Beginning Birding - Ten Tips for New Bird Watchers
Welcome to the wonderful world of birding!
If you like watching birds in your backyard or you want to travel the world to see all 10,000 bird species, use these ten tips to get started!
You need a field guide for your area. A field guide is a book with pictures of the birds and tips for identifying them. The best book for new birders in the United States is the Peterson Field Guide to Eastern Birds or the Peterson Field Guide to Western Birds. When you become familiar with the birds in your area, you will want the National Geographic Field Guide to the Birds of North America 3rd edition. For young birders, we recommend Peterson First Guide: Birds. It describes 188 common and conspicuous birds and it won't overwhelm them with too many choices. You will also want to look at the new Stokes Field Guides.
Hint # 2:
You need a binocular to see the birds. You will soon discover an ironic fact. The best birders have the best binoculars — even though they can identify a bird 100 yards away by its silhouette. Newcomers with a cheap binocular see a fuzzy ball of feathers and don't have a clue which bird it is. There is an unbelievable difference between a $59 binocular and a $900 binocular. For help in selecting the right binocular, at the right price, see the Bird Watching Binoculars section of Birding.com. (You would need four eyes to use a pair of binoculars!)

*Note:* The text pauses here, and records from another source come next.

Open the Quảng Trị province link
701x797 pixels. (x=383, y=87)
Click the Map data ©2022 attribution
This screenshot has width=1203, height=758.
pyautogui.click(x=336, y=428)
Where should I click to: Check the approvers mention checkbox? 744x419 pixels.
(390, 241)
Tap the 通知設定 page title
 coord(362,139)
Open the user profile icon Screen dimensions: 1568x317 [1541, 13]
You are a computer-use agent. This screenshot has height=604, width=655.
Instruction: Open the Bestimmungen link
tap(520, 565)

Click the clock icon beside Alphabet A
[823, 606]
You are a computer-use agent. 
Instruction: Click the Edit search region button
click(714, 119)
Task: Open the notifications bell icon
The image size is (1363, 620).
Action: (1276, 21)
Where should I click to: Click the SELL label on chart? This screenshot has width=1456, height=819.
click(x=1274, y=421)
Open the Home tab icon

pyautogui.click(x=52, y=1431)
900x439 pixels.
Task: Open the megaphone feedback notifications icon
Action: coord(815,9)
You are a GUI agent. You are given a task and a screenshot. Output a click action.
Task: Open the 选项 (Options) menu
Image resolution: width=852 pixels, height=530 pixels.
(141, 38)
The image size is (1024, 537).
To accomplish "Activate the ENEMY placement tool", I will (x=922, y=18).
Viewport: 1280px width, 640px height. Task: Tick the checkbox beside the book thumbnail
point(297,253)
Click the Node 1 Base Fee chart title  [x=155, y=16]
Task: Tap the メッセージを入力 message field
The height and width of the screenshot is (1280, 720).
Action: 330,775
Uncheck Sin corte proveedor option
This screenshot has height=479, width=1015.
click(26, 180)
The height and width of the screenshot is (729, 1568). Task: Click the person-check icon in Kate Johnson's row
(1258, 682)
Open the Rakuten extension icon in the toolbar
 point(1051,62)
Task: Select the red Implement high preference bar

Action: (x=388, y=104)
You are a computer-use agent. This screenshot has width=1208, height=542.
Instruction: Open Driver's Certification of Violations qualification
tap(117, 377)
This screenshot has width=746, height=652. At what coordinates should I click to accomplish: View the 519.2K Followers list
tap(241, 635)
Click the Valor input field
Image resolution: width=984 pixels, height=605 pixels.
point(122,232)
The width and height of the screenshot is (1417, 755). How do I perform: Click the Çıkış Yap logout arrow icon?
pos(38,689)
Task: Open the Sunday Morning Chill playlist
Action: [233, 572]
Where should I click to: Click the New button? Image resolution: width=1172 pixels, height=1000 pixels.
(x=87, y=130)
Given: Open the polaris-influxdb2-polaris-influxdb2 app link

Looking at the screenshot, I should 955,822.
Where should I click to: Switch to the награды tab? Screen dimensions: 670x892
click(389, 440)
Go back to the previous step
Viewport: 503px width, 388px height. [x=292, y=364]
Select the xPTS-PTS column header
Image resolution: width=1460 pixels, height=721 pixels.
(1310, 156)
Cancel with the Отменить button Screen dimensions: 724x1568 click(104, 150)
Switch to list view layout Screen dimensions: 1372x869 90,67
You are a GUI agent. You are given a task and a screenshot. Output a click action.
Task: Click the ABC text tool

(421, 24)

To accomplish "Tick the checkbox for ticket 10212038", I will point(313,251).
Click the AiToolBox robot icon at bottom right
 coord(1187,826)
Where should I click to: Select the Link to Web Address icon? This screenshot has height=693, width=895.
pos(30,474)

You need to know what to expect in your area. The giant woodpecker you saw in the woods was a Pileated Woodpecker, not an Ivory-billed Woodpecker. Checklists of birds in your area will tell you this. Many State and National parks near you have Checklists of the birds seen in the park. Birding.com has links to Checklists for every state and province in the United States and Canada as well as every country in the world! Finally, check out the Where to Bird section of Birding.com to find the best birding hotspots near you.
You need to be able to find the birds. To do this, you should learn about the habitat each species of bird prefers. Do they like to spend their time at the top of a tree or on the ground or on a lake? You should learn the songs of the birds in your yard. Later, learn the songs of other birds in your area of the country. To find a bird, you will often hear it first. Go to the Parts of a Bird Body and species sections of Birding.com for identification tips. You will want to read about the good birding spots in your area.
Join a group of other birders. Birders are very friendly and helpful. They are always willing to share their knowledge. We were all beginners once. Start by calling the local Audubon Society, the local Nature Center or Parks Commission, or the local Bird Club. Local and regional birding organizatons are listed in the Organizations section of Birding.com. If all else fails, go to the park with your binocular. Someone is sure to strike up a conversation and they might lead you to a whole new group of birding buddies.
Try a birding trip or tour. Local bird trips are sometimes advertised in the newspapers. These are often led by park rangers or a local Audubon member. To find out about local trips you should also call your local Rare Bird Alert phone number. After reciting the list of rare birds seen in the area, they often mention upcoming field trips. The trips may last a morning or most of the day. These trips are usually free of charge. You might also want to join a professional guide on a tour. Tour guides charge for their services but they are worth every penny. Birding tours can take you all over the world. When birding, wear neutral colored clothing, not white.
Read about birds. There are many good magazines about birds and birding. For North American birds Birder's World, Bird Watcher's Digest, Birding and WildBird are magazines you might like. For UK birds, try BirdWatch. Subscribe to the ones that appeal to you. There are also thousands of books about birds.
Bring the birds to you. You can attract birds to your yard with just a little work. Planting the right flowers will attract hummingbirds. Sunflower seeds will bring lots of new birds to your house. You might even want to build a bluebird house. Learn about the National Wildlife Federation's "Backyard Habitat" Program. The Backyard Birding section of Birding.com has all the information you need to get started!
Record your bird sightings. You might want to keep a "diary" or list of the birds you see in your yard. You can also keep a list of birds you see in your town or on your vacation. Birders often keep lists for their county, state or country. They may also keep track of birds seen in one day or one month or one year. This is all terribly easy to do with a computer listing program. Our favorite is the Birder's Diary.
HAVE FUN. ASK LOTS OF QUESTIONS. BE KIND TO BIRDS.